> [WORK REQUIRED] Reproduce verbatim the stretch of entries from the line containing "Export the report with the Excel icon" through the line containing "click(x=78, y=177)", including both of those lines.

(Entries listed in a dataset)
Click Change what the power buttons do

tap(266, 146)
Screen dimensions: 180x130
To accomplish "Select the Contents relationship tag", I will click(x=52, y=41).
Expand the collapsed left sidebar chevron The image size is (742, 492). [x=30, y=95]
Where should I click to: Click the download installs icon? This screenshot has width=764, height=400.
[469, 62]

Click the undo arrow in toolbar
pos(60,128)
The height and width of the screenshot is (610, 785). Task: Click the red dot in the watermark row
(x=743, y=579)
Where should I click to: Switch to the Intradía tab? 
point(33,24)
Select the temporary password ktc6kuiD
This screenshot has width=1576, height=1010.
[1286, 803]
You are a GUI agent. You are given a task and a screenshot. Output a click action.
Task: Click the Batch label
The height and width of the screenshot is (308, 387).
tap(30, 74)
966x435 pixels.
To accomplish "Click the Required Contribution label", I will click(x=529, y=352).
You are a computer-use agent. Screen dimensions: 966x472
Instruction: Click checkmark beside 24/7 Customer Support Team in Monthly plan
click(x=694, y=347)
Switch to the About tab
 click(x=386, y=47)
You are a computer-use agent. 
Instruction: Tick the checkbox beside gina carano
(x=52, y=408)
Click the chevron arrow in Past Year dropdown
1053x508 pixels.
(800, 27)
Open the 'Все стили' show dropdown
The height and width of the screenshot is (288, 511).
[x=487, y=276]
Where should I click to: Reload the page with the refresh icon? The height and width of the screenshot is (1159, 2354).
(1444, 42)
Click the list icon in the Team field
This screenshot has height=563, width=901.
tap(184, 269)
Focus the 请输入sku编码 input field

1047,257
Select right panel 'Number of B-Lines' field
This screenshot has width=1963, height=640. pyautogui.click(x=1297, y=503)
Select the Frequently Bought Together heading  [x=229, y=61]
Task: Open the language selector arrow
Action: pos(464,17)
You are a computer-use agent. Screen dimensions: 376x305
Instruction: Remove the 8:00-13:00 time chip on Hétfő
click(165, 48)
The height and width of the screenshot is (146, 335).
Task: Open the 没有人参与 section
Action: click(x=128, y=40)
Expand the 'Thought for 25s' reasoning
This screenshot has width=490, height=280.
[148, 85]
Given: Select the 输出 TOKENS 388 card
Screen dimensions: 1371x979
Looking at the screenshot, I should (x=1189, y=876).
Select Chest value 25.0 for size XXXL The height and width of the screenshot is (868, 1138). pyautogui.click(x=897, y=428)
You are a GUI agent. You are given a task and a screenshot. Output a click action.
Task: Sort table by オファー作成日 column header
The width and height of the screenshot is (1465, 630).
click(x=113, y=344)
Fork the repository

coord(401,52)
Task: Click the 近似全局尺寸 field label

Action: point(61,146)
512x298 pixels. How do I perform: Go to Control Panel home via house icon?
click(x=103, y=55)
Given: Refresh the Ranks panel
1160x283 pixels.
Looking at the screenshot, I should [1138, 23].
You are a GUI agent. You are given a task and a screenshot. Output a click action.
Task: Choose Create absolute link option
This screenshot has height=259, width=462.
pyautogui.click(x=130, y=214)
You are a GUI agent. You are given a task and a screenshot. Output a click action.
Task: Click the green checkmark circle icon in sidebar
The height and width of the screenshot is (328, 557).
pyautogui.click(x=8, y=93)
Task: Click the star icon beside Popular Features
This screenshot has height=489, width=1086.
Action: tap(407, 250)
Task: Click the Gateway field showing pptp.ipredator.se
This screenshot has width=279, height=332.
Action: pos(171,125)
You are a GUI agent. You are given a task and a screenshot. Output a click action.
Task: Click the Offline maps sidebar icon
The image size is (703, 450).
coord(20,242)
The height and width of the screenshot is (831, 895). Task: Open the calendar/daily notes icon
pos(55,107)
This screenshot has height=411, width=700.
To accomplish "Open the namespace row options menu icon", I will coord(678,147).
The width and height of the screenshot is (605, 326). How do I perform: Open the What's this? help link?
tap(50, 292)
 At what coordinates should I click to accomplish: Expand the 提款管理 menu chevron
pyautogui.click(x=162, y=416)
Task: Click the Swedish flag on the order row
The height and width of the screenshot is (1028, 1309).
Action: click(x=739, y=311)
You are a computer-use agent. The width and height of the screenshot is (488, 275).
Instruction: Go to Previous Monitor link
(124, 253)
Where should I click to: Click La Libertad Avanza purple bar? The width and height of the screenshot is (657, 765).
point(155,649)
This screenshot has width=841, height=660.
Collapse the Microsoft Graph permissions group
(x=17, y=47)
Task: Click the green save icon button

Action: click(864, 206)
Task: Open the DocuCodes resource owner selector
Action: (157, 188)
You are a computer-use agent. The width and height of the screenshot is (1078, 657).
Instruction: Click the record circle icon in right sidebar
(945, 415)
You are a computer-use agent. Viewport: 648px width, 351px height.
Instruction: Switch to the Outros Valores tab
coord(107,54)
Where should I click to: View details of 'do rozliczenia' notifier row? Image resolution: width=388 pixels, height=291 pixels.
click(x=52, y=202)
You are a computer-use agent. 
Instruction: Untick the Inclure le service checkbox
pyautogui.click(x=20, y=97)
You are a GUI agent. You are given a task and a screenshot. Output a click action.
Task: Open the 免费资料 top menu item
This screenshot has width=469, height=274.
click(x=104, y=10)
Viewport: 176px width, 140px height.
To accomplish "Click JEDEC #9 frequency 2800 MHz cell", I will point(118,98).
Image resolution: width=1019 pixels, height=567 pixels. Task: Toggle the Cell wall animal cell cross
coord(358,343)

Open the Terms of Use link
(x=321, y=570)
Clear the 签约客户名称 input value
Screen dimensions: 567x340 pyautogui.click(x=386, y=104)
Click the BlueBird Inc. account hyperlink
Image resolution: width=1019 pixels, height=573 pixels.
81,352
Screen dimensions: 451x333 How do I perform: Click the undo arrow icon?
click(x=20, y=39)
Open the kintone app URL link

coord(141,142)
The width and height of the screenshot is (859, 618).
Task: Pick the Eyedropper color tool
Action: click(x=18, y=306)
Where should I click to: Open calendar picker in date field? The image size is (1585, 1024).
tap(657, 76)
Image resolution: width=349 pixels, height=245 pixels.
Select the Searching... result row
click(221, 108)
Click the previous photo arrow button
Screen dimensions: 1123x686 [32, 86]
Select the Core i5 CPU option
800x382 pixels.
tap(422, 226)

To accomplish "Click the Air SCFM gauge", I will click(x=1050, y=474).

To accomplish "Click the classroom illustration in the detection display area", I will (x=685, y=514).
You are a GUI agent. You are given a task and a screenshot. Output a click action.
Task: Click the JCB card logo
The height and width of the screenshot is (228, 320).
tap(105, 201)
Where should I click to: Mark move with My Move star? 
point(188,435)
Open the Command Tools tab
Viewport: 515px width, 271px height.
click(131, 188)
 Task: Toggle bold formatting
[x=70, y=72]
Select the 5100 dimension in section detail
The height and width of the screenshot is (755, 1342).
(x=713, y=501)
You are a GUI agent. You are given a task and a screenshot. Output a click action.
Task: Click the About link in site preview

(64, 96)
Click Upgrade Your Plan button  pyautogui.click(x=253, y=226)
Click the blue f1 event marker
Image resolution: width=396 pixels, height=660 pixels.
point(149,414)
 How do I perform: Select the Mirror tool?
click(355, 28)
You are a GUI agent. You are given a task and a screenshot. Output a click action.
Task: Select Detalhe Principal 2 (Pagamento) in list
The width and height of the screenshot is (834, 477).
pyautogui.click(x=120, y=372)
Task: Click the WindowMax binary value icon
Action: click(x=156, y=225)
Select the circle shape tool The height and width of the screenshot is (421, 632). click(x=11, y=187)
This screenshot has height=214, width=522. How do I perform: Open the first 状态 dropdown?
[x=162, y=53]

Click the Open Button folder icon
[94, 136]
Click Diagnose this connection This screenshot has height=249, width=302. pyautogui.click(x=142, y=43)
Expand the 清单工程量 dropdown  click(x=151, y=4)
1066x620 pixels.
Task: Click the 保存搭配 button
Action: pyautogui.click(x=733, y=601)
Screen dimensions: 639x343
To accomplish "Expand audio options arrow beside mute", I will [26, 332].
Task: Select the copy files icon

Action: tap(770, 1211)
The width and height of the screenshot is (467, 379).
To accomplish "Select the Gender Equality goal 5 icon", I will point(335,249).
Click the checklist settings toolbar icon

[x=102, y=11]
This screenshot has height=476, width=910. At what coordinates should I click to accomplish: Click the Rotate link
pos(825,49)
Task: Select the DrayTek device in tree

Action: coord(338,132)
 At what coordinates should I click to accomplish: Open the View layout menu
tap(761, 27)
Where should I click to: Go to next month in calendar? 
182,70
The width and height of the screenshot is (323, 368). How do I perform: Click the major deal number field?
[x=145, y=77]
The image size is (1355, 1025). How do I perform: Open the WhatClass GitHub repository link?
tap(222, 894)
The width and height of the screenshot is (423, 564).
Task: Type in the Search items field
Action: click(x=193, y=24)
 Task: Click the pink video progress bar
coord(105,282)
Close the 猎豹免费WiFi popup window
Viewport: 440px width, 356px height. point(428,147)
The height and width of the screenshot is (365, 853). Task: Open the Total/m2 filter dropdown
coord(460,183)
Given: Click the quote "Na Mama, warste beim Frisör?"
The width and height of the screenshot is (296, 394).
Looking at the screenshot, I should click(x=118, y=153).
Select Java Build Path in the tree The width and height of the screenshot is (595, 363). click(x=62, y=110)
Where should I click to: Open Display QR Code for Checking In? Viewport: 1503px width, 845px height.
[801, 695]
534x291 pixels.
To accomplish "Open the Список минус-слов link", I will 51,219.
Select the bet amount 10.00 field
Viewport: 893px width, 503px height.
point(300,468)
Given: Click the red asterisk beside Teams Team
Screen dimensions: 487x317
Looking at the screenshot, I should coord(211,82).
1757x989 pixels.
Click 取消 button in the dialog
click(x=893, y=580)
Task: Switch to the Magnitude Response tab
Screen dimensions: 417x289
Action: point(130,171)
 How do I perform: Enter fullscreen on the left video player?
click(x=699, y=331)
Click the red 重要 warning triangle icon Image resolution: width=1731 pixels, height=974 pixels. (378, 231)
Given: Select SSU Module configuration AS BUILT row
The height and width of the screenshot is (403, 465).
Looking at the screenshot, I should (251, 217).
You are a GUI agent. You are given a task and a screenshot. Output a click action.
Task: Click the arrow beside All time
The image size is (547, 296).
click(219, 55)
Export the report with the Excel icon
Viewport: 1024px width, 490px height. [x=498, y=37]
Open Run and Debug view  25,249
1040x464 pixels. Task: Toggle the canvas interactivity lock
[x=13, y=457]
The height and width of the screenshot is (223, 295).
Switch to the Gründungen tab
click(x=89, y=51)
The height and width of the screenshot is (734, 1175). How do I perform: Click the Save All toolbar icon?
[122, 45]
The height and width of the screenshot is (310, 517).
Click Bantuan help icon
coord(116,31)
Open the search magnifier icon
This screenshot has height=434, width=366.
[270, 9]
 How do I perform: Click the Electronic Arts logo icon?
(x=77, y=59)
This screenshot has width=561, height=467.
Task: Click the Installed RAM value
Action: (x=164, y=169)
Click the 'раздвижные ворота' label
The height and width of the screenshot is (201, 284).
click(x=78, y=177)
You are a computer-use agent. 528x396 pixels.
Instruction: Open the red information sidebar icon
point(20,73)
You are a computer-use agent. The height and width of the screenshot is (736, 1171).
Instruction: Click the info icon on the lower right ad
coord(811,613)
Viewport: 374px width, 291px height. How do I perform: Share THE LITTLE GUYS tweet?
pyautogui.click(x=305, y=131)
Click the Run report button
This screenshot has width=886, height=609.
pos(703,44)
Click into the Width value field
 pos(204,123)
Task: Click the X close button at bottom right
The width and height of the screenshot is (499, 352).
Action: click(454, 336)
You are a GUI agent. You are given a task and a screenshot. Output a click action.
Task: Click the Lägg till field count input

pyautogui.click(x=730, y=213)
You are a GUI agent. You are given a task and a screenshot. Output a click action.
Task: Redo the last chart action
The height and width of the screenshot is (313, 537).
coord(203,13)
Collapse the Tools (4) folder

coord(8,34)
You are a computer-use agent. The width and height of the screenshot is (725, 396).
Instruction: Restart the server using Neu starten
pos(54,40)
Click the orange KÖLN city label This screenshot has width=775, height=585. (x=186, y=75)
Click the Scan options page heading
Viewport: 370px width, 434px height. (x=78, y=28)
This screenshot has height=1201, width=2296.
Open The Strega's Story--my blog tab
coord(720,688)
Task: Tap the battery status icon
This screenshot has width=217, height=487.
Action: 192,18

> [SOLUTION]
Export the report with the Excel icon
Viewport: 1024px width, 490px height. [x=498, y=37]
Open Run and Debug view  25,249
1040x464 pixels. Task: Toggle the canvas interactivity lock
[x=13, y=457]
The height and width of the screenshot is (223, 295).
Switch to the Gründungen tab
click(x=89, y=51)
The height and width of the screenshot is (734, 1175). How do I perform: Click the Save All toolbar icon?
[122, 45]
The height and width of the screenshot is (310, 517).
Click Bantuan help icon
coord(116,31)
Open the search magnifier icon
This screenshot has height=434, width=366.
[270, 9]
 How do I perform: Click the Electronic Arts logo icon?
(x=77, y=59)
This screenshot has width=561, height=467.
Task: Click the Installed RAM value
Action: (x=164, y=169)
Click the 'раздвижные ворота' label
The height and width of the screenshot is (201, 284).
click(x=78, y=177)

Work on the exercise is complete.